In the present study, porcine buccal and vaginal mucosae were successfully characterised by ATR-FTIR for the first time and compared to porcine ear skin. By analysing typical bands of the spectra, the structure of proteins and the lipid matrix were elucidated. According to the body site, differences in membrane permeability were detected when analysing the CH2-stretching and -scissoring vibrations. The results indicated a higher permeability for porcine vaginal and buccal tissue compared to skin. Furthermore, the influence of a lecithin-based microemulsion on the barrier properties of the above mentioned tissues was investigated by ATR-FTIR; the results revealed structural changes in all tissues. In addition, the ATR-FTIR technique was employed to semi-quantitatively analyse compounds directly on skin. To this end, tape stripping experiments were performed with a deuterated liposomal drug delivery system containing the model drug flufenamic acid. While the amount of penetrated deuterated liposomes was determined directly on skin samples by ATR-FTIR, the drug amount was analysed by HPLC after extraction of the tape strips since higher sensitivity was achieved in this fashion. Thus, it was possible to monitor the skin penetration of drug and vehicle simultaneously. Interestingly, the results indicated an independent drug penetration after release from the liposomal carrier system.
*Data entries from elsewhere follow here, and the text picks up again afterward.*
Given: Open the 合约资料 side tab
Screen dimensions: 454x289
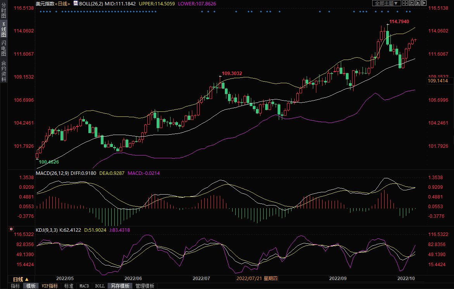Looking at the screenshot, I should coord(3,71).
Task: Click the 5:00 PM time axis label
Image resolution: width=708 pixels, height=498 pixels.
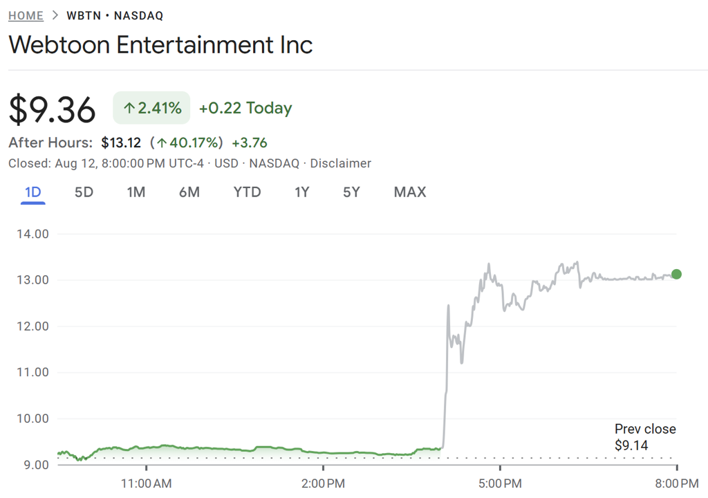Action: coord(499,481)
Skin integrity testing and monitoring of in vitro tape stripping by capacitance-based sensor imaging

Despite the frequent use of porcine ear skin for tape‐stripping experiments, the peculiarities of this skin type have not been characterised in detail yet. Thus, different techniques were employed to investigate the skin surface structure of porcine ear skin and the changes in barrier function during in vitro tape stripping. To this end, the potential of capacitance‐based skin hydration imaging as a means of skin quality control was investigated for the first time.
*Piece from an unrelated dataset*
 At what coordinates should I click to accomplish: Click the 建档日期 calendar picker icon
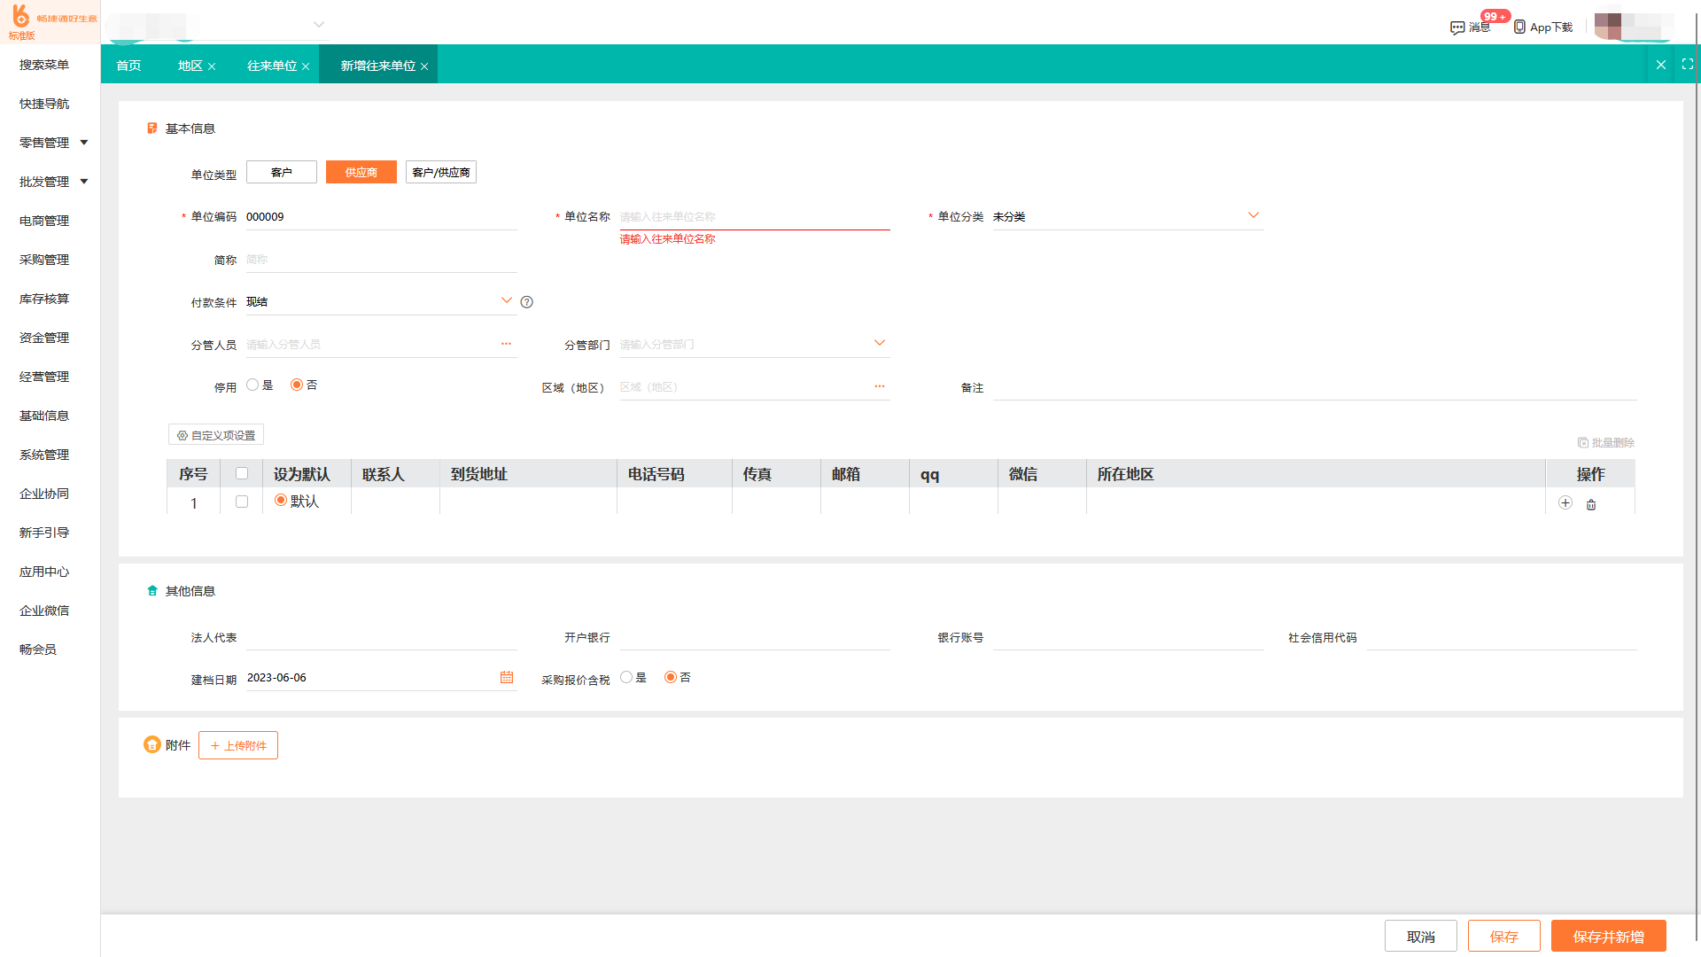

Corneocyte Quantification by NIR Densitometry and UV/Vis Spectroscopy for Human and Porcine Skin and the Role of Skin Cleaning Procedures

Optical methods of corneocyte quantification during tape stripping experiments on the skin are useful tools for the rapid evaluation of the skin penetration potential of dermally applied substances. However, a comparative investigation of the different methods proposed for this task, namely NIR densitometry and UV/Vis spectroscopy, is still missing. Thus, the aim of the present work was to employ these two techniques in comparative tape stripping experiments both in vivo on human forearm skin and in vitro on porcine ear skin. Standard tape stripping experiments were performed in the absence and presence of a marketed formulation containing flufenamic acid as a model drug. In the context of these methodological investigations, different methods of skin cleaning prior to the tape stripping procedure were evaluated to identify the most appropriate working protocol among the approaches proposed in the respective literature. The results showed that the investigated methods of NIR densitometry and UV/Vis spectroscopy deliver highly comparable results. Both optical methods are suitable to determine the skin penetration profiles of active substances during in vivo and in vitro tape stripping, especially if a simple working protocol without any cleaning procedures is maintained.